I put on a DVD of George Clooney’s film “Good Night and Good Luck” the other evening. Although 20 years old, it is just as relevant, if not more so, today.
It’’s the story of U.S. news reporter (radio, journalism and television), Edward R Murrow, who became world famous during World War II when he ran the European bureau for CBS, sometimes broadcasting from the stairs of London’s St. Martin in the Field Church as the Germans were bombing the city.
After the war, he moved to television and set the standard for reporting. The film is named after his sign-off line.
Murrow was excellent and trusted, but not always revered by his CBS employers because he dared to challenge those, especially in politics, who wanted to stifle free speech.
This was the era of Sen. Joseph McCarthy who tried to make a name for himself by viciously attacking anyone who had liberal ideas or had leanings that made them “a threat to the United States.” Morrow and other reporters were in his sights.
Among his targets were civil servants working in the State Department and all other government agencies, writers and all the professionals in Hollywood, from A-list actors down to the technicians.
The public interrogation began, “Are you now or have you ever been a member of the Communist Party.” Some of the witnesses admitted they had been in the past but renounced their ideology; others said they had never joined and some refused to answer.

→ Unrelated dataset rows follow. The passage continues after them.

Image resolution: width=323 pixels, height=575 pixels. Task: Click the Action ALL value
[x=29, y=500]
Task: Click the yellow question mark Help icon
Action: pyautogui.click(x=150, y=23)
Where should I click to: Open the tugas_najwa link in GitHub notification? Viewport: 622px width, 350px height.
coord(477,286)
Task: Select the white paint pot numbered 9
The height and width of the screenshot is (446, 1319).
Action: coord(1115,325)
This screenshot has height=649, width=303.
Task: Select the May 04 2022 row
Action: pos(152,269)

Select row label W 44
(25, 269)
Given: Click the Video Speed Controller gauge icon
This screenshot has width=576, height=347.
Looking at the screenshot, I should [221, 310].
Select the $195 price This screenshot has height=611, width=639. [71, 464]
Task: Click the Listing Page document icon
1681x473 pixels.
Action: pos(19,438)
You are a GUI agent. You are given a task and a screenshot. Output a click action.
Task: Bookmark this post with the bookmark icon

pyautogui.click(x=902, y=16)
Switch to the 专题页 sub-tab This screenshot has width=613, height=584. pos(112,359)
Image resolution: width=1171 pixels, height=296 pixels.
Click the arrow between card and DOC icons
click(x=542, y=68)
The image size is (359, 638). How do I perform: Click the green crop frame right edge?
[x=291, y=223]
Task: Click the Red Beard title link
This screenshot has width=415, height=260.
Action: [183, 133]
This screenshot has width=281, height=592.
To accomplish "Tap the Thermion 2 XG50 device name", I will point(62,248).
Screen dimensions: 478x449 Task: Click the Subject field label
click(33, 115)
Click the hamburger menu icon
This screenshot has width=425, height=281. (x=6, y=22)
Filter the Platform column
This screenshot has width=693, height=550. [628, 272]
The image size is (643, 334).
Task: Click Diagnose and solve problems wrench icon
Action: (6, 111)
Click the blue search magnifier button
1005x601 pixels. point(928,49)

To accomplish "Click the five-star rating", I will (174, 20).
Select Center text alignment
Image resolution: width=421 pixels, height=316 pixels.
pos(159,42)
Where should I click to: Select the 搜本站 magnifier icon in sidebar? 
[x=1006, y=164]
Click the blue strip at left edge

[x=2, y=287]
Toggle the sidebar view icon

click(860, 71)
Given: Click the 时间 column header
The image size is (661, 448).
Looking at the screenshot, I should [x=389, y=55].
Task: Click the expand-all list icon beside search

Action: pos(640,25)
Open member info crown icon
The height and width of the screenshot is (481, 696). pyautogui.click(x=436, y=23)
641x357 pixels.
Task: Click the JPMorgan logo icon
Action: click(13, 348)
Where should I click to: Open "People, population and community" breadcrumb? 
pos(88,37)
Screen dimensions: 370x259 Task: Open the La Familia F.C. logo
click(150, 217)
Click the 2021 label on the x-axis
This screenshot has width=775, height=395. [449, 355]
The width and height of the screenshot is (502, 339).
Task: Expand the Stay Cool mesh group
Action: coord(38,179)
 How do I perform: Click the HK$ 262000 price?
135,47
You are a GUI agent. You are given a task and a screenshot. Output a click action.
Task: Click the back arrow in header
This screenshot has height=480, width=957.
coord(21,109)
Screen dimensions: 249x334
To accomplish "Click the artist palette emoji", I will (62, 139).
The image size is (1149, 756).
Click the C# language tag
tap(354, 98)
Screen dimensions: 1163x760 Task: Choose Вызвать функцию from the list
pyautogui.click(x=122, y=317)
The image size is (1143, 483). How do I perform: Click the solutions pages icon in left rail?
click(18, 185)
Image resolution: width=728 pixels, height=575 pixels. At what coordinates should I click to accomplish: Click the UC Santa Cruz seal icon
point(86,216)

A lot of careers were ruined.
Once people realized that McCarthy and his ilk threatened their First Amendment rights, some of Hollywood ‘s best-known actors reacted. Henry Fonda, Humphrey Bogart and wife Lauren Bacall, Lucille Ball and others organized the Committee for the First Amendment. The battle between sides was engaged.
Murrow wanted to do an exposé on McCarthy, his tactics, and harm he was causing so many people. CBS executives stopped him because they were afraid of McCarthy and how they might lose their broadcasting license.
Eventually, Murrow prevailed, presented his exposé on the senator and there were sharp reactions from both liberals and conservatives.
Eventually McCarthy was censored by the Senate and went home to Wisconsin, where he soon died in disgrace. Murrow, the major TV networks and the right to continue exercising free speech prevailed.
This is a constant struggle on many fronts. All religions, including Christianity, have a set of beliefs. Those who subscribe to them are considered orthodox; those who do not are labeled heretics.
The same is true for scientists and, of course, in politics. Being a heretic can have serious repercussions. It is true of performing and visual arts as well.
When it comes to politics and the First Amendment, few things are more important yet divisive. In our country, it has split friends and family from the American Revolution through the Civil War, Reconstruction and on till now.
Some of us may not be joining family members this year for the holidays because of different views, and that’s just the way it is, as disappointing and miserable as it will be for those excluded.
There has been chatter about the U.S. becoming like Germany or Italy under dictators in the 1920s and’ 30s. We overlook the comparisons between now and the early 1950s. To do that is a mistake. None of us wants to be told by anyone what we may or may not read, the news we follow or anything else.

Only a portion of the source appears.